Stored items:
▼
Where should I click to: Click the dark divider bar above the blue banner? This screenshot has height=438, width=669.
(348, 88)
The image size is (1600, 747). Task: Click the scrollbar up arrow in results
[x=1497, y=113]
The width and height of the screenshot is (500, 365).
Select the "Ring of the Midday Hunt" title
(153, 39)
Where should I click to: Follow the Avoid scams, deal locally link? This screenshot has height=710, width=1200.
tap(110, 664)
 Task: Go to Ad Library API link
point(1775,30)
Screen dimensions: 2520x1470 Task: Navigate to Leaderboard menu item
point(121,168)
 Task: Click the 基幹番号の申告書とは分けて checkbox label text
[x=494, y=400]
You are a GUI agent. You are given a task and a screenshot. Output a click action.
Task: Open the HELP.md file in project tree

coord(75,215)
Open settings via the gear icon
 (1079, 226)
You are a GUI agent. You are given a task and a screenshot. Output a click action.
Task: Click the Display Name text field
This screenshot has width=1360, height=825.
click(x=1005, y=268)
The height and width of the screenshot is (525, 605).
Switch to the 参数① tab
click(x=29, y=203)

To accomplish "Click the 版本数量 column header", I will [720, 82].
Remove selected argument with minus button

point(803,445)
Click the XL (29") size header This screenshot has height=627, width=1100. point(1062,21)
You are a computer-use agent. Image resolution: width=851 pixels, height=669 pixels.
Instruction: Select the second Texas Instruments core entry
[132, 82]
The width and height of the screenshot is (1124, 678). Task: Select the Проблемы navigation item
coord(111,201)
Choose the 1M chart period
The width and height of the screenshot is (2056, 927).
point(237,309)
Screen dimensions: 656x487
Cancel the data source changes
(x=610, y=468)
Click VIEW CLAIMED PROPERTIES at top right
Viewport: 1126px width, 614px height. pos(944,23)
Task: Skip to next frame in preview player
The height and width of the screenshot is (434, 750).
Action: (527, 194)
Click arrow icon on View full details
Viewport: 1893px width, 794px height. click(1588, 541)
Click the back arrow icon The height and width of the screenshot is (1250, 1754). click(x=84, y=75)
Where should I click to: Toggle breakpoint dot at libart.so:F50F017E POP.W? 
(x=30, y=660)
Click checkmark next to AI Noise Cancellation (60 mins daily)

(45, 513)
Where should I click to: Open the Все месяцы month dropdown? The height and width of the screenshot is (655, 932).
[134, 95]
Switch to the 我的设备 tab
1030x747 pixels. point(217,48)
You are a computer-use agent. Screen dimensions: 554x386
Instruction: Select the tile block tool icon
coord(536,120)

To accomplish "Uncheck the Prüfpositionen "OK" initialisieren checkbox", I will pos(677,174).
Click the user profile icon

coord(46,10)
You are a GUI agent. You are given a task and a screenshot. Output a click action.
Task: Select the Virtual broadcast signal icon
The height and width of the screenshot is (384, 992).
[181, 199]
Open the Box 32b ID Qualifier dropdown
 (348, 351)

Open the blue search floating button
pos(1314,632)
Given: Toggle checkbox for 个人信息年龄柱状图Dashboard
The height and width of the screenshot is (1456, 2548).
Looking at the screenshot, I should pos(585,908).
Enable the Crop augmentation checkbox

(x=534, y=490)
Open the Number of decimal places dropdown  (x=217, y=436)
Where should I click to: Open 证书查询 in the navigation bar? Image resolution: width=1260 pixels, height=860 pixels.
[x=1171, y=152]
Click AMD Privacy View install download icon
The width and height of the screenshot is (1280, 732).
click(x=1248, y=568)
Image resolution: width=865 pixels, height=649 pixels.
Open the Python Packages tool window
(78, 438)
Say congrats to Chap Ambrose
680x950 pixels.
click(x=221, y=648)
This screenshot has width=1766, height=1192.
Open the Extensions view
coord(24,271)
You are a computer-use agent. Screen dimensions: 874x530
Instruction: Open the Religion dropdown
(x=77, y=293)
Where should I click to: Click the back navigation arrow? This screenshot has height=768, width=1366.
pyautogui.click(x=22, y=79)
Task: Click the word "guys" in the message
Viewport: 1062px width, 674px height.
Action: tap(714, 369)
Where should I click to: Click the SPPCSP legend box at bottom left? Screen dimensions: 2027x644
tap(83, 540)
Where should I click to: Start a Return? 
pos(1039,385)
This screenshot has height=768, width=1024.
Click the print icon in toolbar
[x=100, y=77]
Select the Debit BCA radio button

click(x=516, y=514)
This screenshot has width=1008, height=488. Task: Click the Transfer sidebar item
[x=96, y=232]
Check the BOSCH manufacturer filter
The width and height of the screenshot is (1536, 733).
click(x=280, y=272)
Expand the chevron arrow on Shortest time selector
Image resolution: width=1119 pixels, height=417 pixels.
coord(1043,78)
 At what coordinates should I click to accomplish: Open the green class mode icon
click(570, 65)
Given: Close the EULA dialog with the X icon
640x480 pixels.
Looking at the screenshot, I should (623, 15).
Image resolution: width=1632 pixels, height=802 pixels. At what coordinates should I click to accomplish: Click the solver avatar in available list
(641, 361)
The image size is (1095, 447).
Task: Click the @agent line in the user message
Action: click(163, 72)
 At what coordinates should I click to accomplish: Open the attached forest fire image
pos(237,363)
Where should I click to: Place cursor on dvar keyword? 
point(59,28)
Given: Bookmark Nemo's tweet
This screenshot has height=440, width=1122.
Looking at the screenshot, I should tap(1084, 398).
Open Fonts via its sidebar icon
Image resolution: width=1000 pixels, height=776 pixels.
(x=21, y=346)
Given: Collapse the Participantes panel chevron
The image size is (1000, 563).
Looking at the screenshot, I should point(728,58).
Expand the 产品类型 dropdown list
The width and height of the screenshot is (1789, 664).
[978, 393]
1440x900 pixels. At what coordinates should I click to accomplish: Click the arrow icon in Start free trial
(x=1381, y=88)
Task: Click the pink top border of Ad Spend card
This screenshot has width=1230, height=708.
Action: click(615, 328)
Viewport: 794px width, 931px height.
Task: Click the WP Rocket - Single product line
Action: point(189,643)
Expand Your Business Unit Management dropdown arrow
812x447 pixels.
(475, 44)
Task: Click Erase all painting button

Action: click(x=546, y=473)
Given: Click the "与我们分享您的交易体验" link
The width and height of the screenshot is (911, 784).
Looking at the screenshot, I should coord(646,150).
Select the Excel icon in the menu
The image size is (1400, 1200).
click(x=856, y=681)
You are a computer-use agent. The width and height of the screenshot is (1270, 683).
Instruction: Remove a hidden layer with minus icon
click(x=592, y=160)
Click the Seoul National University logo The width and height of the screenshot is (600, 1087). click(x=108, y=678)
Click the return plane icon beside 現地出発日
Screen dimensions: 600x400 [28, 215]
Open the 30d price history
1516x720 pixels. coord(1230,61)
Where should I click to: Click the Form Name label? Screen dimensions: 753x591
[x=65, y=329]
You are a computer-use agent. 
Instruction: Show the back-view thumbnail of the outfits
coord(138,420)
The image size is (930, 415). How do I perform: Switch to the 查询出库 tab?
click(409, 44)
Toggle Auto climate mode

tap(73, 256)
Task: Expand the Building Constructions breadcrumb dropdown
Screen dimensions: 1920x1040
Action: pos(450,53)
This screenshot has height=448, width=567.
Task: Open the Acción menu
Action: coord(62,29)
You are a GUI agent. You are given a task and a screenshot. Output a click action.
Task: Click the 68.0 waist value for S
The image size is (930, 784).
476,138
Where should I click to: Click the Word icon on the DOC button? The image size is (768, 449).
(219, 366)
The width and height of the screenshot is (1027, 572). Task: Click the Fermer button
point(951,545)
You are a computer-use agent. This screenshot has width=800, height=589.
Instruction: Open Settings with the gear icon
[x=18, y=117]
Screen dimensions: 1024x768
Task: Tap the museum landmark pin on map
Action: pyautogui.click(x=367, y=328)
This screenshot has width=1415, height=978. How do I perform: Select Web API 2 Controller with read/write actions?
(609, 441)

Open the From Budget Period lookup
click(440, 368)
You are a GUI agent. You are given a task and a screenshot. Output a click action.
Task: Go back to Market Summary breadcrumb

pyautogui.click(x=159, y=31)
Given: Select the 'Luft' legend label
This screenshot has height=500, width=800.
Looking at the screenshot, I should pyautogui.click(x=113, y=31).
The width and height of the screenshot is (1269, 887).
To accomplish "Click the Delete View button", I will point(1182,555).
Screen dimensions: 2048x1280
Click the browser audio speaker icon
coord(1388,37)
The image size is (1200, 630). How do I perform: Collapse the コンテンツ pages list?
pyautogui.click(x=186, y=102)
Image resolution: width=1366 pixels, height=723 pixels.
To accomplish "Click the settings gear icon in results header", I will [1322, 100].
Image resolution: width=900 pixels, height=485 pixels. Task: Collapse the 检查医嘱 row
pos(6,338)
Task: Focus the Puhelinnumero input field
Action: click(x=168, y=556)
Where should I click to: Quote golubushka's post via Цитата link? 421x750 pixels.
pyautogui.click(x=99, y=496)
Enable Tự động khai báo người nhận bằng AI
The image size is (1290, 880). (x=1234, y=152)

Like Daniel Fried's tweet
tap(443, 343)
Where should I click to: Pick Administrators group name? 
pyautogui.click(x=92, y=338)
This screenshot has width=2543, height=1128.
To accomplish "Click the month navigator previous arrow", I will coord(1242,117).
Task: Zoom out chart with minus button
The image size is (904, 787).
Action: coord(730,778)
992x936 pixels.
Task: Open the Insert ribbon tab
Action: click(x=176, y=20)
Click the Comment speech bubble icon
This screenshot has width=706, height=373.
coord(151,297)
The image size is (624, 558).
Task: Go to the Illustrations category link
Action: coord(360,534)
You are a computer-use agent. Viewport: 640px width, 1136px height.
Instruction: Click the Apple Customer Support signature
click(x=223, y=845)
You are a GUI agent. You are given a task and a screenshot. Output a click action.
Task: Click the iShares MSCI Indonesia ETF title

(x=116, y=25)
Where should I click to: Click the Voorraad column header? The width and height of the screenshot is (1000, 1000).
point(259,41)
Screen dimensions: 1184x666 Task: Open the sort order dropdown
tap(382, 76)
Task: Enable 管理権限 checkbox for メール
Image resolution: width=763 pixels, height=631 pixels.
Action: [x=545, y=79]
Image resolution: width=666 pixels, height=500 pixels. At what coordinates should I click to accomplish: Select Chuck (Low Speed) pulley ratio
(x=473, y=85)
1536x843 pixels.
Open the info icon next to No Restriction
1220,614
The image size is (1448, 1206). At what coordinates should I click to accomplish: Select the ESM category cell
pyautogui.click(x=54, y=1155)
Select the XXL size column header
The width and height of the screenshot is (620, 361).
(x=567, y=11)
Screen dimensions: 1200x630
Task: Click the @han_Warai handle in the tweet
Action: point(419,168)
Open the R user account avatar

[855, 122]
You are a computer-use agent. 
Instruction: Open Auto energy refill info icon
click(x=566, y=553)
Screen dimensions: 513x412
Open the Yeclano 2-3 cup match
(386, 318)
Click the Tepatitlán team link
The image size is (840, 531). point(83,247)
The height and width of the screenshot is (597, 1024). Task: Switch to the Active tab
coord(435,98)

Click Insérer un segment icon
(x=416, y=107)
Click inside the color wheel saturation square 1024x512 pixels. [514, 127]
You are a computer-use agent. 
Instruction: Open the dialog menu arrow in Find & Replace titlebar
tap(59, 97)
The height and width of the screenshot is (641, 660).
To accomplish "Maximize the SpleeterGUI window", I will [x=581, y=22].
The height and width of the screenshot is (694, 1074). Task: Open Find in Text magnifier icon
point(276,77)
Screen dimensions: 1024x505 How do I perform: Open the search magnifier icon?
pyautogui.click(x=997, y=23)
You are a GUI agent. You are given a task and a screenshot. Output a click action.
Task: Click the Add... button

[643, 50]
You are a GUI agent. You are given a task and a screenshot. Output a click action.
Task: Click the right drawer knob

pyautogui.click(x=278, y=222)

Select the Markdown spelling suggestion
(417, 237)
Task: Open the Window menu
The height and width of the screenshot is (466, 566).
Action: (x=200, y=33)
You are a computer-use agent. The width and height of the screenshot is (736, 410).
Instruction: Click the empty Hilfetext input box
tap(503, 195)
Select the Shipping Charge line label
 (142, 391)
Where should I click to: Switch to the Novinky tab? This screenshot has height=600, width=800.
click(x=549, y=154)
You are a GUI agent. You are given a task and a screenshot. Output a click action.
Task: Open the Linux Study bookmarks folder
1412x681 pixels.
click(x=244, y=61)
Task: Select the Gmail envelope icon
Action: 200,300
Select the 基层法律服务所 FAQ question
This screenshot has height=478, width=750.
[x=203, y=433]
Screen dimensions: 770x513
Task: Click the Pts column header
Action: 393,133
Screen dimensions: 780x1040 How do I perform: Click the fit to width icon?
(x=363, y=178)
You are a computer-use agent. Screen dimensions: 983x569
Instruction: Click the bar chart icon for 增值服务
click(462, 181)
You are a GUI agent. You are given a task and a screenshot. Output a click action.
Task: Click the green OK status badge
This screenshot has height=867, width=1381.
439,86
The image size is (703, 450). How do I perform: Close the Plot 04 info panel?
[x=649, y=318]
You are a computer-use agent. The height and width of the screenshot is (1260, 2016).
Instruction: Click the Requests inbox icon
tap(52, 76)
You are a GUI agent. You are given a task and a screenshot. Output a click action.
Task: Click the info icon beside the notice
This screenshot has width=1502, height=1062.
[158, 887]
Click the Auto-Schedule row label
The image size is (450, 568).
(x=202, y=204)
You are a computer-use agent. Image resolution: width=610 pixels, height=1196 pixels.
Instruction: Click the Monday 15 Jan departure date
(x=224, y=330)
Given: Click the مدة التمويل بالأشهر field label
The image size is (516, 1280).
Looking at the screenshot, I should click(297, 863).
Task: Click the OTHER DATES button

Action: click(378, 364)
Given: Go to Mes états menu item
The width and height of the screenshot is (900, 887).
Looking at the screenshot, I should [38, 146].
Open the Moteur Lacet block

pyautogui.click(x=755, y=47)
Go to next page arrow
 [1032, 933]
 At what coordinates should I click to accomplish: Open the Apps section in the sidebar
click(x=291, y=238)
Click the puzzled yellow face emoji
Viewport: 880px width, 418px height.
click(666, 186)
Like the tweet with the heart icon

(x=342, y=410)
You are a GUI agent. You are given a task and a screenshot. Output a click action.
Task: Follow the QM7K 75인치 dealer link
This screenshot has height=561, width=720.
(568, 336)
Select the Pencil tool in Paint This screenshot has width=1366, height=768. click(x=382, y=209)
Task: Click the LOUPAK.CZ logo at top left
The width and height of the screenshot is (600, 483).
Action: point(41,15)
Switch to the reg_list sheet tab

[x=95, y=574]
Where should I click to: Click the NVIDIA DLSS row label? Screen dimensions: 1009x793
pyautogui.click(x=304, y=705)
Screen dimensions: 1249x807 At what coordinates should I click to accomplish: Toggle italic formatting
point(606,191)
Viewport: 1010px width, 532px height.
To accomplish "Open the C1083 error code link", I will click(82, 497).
▲
■ EXERCISE DESCRIPTION: Scan the records for the word "logo". Copy each line where it turns up.

■ OUTPUT:
Click the Seoul National University logo The width and height of the screenshot is (600, 1087). click(x=108, y=678)
Task: Click the LOUPAK.CZ logo at top left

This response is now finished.